The MAPLE animation below illustrates the process. In the animation I chose $$n=4$$, $$x_0=0,75$$. So, if you choose the center of the circle to be $$(x_0,x_0)$$ you are looking to find the distance from this point to the curve $$y=x^n$$. In other words, you want to minimize the function $$f(x)=(x-x_0)^2+(x^n-x_0)^2.$$ The radius of the inscribed circle centered at $$(x_0,x_0)$$ will then be

$$r(x_0)=\Big(\;\min_{x\in [0,1]}(x-x_0)^2+(x^n-x_0)^2\;\Big)^{\frac{1}{2}}.$$ The equation $$f'(x)=0 \;\Longleftrightarrow 2(x-x_0)+2nx^{n-1}(x^n-x_0)=0 \tag{1}$$ describes a curve in the $$(x,x_0)$$ plane. The case $$n=4$$ is depicted below. (The parameter $$x_0$$ is measured on the vertical axis.) More concretely we can solve (1) for $$x_0$$

$$x_0(1+nx^{n-1})= x+nx^{2n-1} \implies x_0=\underbrace{\frac{x+nx^{2n-1}}{1+nx^{n-1}}}_{c(x)}.$$

This shows that we can predict the location of the center of the circle given the location of its tangencies with the curve $$y=x^n$$. For $$n=10$$ the graph of the function $$c(x)$$ is depicted below. It shows that for $$x_0$$ (roughly) between $$0.4$$ and $$0.55$$ the function

$$x\mapsto (x-x_0)^2+(x^n-x_0)^2$$

has three critical points. The figure below illustrates what happens when $$n=10$$ and $$x_0=0.45$$. We see that it has two local minima and a local max. We depicted below the graph of this function for $$n=10$$ and $$c=0.4$$. Remark 1. The radius of the inscribed circle has the form $$r(x)=\sqrt{\big(x-c(x)\big)^2+\big( x^n-c(x)\big)^2}.$$ For the circle to be actually inscribed it is necessary that $$r(x)\leq c(x)$$.

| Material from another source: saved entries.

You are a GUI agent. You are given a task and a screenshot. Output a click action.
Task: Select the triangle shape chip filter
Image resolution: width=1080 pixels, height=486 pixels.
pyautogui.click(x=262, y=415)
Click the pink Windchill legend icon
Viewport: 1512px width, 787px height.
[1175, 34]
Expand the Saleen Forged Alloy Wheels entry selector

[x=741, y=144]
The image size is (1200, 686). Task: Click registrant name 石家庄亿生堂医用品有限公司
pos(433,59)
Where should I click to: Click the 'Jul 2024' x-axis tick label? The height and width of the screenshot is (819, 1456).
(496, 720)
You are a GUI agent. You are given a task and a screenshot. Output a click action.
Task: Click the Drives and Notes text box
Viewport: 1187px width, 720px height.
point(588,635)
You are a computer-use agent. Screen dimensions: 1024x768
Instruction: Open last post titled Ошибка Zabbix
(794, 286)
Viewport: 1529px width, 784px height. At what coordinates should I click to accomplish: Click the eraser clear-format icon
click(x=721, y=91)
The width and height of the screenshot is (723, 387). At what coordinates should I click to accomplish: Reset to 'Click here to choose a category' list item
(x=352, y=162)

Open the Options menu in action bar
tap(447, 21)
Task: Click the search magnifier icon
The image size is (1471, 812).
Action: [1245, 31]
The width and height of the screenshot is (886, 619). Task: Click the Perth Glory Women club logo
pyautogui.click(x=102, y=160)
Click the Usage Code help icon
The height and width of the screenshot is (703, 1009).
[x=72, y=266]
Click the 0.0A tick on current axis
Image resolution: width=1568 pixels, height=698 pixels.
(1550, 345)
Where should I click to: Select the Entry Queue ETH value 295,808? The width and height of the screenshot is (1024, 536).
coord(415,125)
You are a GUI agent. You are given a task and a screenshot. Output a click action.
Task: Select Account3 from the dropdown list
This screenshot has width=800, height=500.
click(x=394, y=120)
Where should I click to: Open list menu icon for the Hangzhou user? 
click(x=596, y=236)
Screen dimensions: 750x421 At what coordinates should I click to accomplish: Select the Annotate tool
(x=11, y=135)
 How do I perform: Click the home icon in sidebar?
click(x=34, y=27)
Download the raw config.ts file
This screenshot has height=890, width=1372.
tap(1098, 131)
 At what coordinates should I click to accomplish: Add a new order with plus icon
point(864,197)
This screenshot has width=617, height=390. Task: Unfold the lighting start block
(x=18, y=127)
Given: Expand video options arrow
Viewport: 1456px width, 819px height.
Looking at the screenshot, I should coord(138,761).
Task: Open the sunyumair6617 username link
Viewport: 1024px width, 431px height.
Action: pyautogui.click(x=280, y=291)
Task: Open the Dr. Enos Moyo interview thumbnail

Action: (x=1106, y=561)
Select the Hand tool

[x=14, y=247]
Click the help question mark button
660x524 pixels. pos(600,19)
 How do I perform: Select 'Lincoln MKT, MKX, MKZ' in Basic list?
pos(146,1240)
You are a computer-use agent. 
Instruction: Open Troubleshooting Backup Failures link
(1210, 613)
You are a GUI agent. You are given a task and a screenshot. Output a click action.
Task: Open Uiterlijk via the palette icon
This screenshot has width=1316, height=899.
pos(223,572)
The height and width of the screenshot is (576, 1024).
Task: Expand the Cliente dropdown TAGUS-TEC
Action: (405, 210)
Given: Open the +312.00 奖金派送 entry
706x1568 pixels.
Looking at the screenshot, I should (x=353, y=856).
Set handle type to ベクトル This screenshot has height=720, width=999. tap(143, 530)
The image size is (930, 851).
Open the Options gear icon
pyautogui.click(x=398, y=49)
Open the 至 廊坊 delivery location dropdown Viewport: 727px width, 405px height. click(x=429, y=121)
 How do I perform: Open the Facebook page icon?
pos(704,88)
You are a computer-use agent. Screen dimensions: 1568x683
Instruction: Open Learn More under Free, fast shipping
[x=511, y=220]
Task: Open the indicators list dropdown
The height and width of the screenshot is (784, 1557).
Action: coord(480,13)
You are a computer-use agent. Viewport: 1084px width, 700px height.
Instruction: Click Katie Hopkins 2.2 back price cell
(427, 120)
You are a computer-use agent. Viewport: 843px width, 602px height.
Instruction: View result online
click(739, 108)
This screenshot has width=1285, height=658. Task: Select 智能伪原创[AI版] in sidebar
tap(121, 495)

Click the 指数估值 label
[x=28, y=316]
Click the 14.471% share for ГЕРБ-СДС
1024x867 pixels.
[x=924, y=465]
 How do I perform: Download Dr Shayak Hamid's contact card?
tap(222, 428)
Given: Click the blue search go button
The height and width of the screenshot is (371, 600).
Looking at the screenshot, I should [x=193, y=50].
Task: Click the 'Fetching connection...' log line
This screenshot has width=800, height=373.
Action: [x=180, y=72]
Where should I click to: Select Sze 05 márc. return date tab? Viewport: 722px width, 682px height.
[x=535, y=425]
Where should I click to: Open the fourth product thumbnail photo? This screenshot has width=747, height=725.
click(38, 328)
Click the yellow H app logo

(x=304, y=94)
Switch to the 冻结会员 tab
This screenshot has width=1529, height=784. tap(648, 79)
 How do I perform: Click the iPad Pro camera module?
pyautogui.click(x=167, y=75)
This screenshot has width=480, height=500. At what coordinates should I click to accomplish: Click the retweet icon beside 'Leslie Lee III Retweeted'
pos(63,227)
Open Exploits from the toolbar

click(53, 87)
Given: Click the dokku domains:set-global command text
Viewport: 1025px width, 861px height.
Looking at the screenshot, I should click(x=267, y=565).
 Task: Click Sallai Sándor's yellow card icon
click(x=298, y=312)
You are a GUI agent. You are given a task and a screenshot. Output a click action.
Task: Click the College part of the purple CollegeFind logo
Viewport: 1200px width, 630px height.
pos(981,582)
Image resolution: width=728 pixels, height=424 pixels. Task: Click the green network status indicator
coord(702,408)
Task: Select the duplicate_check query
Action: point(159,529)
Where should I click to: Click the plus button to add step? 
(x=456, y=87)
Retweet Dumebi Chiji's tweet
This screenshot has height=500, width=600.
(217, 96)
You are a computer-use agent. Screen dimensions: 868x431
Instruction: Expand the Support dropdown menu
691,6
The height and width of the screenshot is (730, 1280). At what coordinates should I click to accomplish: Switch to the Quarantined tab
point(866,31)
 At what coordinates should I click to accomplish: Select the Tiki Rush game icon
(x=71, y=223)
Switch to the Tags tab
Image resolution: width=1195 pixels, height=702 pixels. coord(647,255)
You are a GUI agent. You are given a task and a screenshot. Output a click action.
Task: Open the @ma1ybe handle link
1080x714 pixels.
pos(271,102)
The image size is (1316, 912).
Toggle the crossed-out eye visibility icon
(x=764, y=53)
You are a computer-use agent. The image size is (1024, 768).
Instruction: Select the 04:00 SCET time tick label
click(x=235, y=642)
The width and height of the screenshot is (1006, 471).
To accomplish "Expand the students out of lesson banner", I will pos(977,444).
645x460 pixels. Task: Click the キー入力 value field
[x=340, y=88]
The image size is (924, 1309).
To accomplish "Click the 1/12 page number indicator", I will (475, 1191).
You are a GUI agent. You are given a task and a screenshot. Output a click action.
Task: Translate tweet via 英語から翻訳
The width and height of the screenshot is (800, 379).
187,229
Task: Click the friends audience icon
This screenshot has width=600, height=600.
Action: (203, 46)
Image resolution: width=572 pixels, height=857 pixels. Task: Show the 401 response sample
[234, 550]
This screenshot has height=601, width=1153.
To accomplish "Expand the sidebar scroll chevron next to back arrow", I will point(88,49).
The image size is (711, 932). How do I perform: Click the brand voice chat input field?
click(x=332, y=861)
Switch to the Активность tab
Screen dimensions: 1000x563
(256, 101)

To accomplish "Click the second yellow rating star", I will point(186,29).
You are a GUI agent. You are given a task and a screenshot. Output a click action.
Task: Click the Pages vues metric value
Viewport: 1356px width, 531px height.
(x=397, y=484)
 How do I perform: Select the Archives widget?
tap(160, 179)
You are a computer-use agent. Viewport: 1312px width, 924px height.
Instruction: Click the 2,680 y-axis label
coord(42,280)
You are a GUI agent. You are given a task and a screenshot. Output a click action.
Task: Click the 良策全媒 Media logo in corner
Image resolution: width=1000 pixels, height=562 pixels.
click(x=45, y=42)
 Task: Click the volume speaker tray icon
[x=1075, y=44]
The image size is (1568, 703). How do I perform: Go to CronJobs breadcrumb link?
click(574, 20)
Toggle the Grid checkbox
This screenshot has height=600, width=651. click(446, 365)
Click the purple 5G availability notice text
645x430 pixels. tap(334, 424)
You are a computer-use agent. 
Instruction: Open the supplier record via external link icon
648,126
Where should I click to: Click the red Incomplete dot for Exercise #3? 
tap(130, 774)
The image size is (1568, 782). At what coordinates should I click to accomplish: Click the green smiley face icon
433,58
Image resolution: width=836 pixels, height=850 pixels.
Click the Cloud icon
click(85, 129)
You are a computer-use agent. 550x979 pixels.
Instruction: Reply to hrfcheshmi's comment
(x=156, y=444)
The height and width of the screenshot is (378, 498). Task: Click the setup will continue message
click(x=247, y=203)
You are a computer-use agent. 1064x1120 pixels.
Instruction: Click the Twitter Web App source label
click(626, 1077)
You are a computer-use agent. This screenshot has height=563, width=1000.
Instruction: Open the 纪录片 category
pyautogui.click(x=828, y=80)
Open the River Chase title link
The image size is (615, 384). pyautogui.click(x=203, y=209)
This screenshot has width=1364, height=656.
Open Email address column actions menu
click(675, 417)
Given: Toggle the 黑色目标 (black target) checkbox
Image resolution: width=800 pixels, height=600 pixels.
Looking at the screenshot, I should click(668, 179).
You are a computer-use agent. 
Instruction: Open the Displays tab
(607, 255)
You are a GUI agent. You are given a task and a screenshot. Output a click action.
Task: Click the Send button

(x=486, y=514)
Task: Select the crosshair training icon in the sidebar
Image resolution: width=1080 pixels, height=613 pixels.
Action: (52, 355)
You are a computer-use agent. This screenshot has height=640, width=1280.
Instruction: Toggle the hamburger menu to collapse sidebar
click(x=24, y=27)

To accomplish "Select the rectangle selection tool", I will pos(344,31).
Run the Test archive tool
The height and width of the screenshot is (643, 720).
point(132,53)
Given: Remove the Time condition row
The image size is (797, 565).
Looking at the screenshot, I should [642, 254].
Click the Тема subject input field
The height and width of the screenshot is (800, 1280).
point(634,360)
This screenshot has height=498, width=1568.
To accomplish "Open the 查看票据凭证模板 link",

For $$n=10$$ the function $$r(x)$$ is depicted below, in red, and the function $$c(x)$$, in blue. Remark 2. The maximal radius $$r_{\max}$$ is the solution of the min-max problem $$r_{\max}=\max_{y\in (0,1)}\min_{x\in (0,1)}\sqrt{F_n(x,y)},$$

$$F_n(x,y)=(x-y)^2+(x^n-y)^2$$

This suggests looking at the critical points of $$F_n$$. They are determined by the equations

$$(x-y)+nx^{n-1}(x^n-y)=0, \tag{2}$$

$$y-x+y-x^n=0. \tag{3}$$

From (3) we deduce $$y=\frac{x+x^n}{2}.$$ Using this in (2) we deduce

$$\frac{x-^n}{2}-nx^{n-1}\frac{x-x^n}{2} =0,$$

so

$$x=\left(\frac{1}{n}\right)^{\frac{1}{n-1}}=:t_n.$$

The center is located at $$(c(t_n),c(t_n))$$. Recalling that $$nt_n^{n-1}=1$$ we deduce

$$c(t_n)=\frac{t_n\big(1+nt_n^{2(n-1)}\big)}{1+nt_n^{n-1}}=\frac{t_n(1+t_n^{n-1})}{2}=\frac{n+1}{2n}t_n.$$

For $$n=10$$ we deduce

$$t_n\approx 0.7742,\;\;c(t_n)\approx 0.4258$$

and

$$r(t_n)\approx 0.4927.$$ The circle of radius $$r(t_n)$$ centered at $$(c(t_n),c(t_n))$$ is not even contained in the first quadrant, yet it is tangent to $$y=x^n$$. Thus the min-max approach does not yield $$r_{\max}$$ as indicated in one of @ksoriano's comments; see the figure below . depicting the circle of radius $$r(t_n)$$ centered at $$(c(t_n), c(t_n))$$, $$n=10$$. The next figure depicts in the case $$n=10$$ an inscribed circle of radius $$\approx 0.45$$. It is tangent to $$y=x^n$$ at $$x=0.9$$ and $$c(0.9)\approx 0.46$$. Note that the radius of an inscribed circle is at most $$0.5$$ so the situation below is nearly optimal. It seems to me that, for large $$n$$, there is a unique largest inscribed circle, which has four points of tangencies with the graphs and as $$n\to \infty$$ its radius converges to $$0.5$$, the radius of the circle inscribed in the square $$[0,1]\times [0,1]$$.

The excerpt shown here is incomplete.